Kreis-FDP will Stopp der Gebietsreform

Altenburg. Die FDP im Altenburger Land hat sich von Landeschef Thomas Kemmerich distanzert. Vorstandsmitglied Detlef Zschiegner hält an den Verwaltungsgemeinschaften fest. Die Abschaffung der Kreise komme nicht in Frage.

Kreis-FDP geht auf Distanz zu Landes-Chef

Liberale wollen Gebietsreform um jeden Preis stoppen

Altenburg. Die FDP im Altenburger Land distanziert sich von ihrem Landes-Chef Thomas Kemmerich. „Unser Ziel ist es, die kleinen Kommunen und Verwaltungsgemeinschaften zu erhalten und nicht die Kreise abzuschaffen“, kommentiert Detlef Zschiegner, Vorstandsmitglied der Kreis-Liberalen, Aussagen des Thüringer FDP-Vorsitzenden. „Eine solche Forderung steht bei den Liberalen nicht zur Diskussion.“ Kemmerich hatte gegenüber der OVZ einen Freistaat 4.0 statt Bezirken 2.0 gefordert, dabei für das Ende der Landkreise plädiert und dies als FDP-Ansatz bezeichnet.

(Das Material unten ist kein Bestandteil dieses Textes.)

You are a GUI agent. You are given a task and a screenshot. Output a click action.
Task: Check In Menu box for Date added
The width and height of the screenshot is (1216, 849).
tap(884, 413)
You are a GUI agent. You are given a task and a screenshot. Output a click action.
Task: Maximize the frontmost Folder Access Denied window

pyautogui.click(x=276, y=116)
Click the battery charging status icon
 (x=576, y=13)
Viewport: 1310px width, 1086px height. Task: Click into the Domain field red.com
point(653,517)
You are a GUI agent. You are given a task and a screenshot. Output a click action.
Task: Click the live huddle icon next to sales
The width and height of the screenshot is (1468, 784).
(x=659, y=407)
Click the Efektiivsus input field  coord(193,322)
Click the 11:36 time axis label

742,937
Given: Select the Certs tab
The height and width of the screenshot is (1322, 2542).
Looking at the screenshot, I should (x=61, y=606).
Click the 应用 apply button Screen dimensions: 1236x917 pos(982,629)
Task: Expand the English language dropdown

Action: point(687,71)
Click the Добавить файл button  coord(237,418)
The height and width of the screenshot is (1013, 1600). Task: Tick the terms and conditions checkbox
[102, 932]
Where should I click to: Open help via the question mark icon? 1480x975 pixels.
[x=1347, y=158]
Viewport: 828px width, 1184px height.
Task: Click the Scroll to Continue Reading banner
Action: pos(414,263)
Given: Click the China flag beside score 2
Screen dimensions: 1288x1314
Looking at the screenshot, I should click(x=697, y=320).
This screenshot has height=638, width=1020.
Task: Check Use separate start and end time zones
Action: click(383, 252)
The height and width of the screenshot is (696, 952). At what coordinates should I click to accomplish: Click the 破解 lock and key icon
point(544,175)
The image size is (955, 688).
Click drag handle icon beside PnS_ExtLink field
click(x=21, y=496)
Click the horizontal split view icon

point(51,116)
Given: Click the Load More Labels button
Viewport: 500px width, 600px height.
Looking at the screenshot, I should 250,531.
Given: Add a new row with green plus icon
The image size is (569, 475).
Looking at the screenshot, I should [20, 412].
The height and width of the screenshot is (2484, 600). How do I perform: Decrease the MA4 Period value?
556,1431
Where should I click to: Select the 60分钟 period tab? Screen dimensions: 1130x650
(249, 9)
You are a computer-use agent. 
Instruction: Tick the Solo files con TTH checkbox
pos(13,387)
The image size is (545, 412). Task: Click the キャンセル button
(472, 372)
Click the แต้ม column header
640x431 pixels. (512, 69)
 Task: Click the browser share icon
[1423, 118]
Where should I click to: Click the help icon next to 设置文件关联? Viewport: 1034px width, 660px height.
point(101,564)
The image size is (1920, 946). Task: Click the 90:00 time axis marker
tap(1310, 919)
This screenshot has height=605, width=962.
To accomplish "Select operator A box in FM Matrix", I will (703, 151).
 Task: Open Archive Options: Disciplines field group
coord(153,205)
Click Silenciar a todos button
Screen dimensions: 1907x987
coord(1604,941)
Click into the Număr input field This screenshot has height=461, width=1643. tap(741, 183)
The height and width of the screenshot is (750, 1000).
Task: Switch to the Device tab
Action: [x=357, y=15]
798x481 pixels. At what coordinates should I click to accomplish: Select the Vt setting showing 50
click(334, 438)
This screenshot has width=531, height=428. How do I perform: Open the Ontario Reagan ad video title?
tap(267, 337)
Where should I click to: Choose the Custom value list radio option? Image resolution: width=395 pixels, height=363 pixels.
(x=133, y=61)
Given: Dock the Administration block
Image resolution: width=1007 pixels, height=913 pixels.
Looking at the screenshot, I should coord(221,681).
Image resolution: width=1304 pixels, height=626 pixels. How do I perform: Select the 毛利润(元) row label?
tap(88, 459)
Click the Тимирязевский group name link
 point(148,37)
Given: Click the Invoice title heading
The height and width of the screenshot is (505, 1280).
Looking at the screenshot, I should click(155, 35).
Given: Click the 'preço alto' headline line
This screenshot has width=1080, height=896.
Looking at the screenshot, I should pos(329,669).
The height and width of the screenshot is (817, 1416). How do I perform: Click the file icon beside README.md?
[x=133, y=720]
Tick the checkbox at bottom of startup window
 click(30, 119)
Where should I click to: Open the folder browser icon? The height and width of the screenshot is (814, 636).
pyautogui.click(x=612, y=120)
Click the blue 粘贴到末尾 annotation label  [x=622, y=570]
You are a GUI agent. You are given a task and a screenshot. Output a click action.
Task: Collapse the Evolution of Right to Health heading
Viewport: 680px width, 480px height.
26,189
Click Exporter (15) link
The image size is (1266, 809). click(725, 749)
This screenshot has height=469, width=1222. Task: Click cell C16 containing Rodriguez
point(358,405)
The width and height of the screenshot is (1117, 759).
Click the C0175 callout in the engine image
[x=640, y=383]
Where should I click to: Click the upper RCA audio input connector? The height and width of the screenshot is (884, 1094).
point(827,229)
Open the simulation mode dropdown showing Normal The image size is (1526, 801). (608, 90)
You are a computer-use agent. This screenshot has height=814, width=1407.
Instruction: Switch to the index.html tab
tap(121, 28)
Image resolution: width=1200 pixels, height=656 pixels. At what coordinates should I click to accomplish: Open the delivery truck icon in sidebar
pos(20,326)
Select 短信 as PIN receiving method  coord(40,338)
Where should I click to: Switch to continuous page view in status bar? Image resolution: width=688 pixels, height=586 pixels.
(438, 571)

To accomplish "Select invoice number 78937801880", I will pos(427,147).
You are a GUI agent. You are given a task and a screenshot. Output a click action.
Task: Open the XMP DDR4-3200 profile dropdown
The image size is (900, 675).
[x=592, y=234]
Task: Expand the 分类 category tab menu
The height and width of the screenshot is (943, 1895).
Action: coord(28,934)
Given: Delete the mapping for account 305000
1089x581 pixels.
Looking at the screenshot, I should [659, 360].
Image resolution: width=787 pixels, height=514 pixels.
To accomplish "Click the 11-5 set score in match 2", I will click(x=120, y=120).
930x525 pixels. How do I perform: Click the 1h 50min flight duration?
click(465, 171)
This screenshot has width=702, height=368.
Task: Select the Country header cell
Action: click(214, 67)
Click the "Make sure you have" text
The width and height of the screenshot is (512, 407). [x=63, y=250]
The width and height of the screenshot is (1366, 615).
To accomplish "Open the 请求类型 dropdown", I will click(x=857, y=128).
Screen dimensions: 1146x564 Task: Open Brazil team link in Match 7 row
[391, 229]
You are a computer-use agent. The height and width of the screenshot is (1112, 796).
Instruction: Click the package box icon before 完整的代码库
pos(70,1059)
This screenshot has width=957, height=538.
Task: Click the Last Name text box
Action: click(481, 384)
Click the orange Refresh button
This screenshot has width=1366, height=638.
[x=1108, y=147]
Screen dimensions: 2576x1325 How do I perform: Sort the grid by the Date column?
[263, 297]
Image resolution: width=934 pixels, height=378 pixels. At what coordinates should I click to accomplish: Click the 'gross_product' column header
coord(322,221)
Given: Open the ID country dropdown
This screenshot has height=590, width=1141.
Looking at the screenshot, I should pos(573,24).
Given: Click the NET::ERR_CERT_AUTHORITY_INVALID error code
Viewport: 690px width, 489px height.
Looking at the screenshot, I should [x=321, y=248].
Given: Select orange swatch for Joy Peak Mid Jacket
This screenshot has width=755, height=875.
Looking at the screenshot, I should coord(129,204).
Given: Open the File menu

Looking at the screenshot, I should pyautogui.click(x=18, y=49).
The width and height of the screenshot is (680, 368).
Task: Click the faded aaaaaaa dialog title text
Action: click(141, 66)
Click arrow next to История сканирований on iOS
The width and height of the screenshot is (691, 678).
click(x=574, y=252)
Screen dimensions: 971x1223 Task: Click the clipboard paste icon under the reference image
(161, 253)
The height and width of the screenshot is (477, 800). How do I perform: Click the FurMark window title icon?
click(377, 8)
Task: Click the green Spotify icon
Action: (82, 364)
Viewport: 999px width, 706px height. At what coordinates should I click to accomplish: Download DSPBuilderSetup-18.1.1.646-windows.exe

Für Erhalt von Kreis und Kreissitz

Eine Beschlusslage, welche die Landkreise als überflüssig ansieht und daher für ihre Abschaffung eintritt, gibt es laut Zschiegner in der FDP Thüringen nicht. Für ihn wie auch für den Schmöllner Liberalen und einstigen Kreis-Chef Steffen Plaul geht es vielmehr darum, dass der Landkreis Altenburger Land mit Altenburg als Kreisstadt bestehen bleibt. Um diese Forderung zu untermauern, zitieren sie aus einem aktuellen Beschluss der Thüringer FDP vom März dieses Jahres: „Wir Freien Demokraten sind der Überzeugung, dass keine neue Gebietsreform, sondern allein eine dynamische Kommunal- und Verwaltungsreform die strukturelle Zukunft Thüringens nachhaltig gestalten kann. Einsparpotenziale liegen in erster Linie in einer Verwaltungsreform – in der Bündelung der Wahrnehmung materieller Landesaufgaben beim Land und in der Reduktion der verbleibenden Verwaltung in Kreisen und Gemeinden.“

Pferd wird von hinten aufgezäumt

In dieselbe Kerbe schlägt auch der FDP-Kreisvorsitzende Daniel Scheidel. „Sollten die Pläne der Landesregierung Wirklichkeit werden, ist es mit der kommunalen Selbstverwaltung vorbei“, befürchtet er und verweist darauf, dass mit dem sogenannten Vorschaltgesetz, das den Weg für die Reform ebnen soll, das Pferd von hinten aufgezäumt wird. „Von einer Funktionalreform redet fast niemand mehr.“

Um die von Rot-Rot-Grün initiierten Gebietsreform zu verhindern, ist die FDP im Altenburger Land zu einigem bereit. „Gegebenenfalls mit einem Volksbegehren“, heißt es in einer Presseerklärung weiter.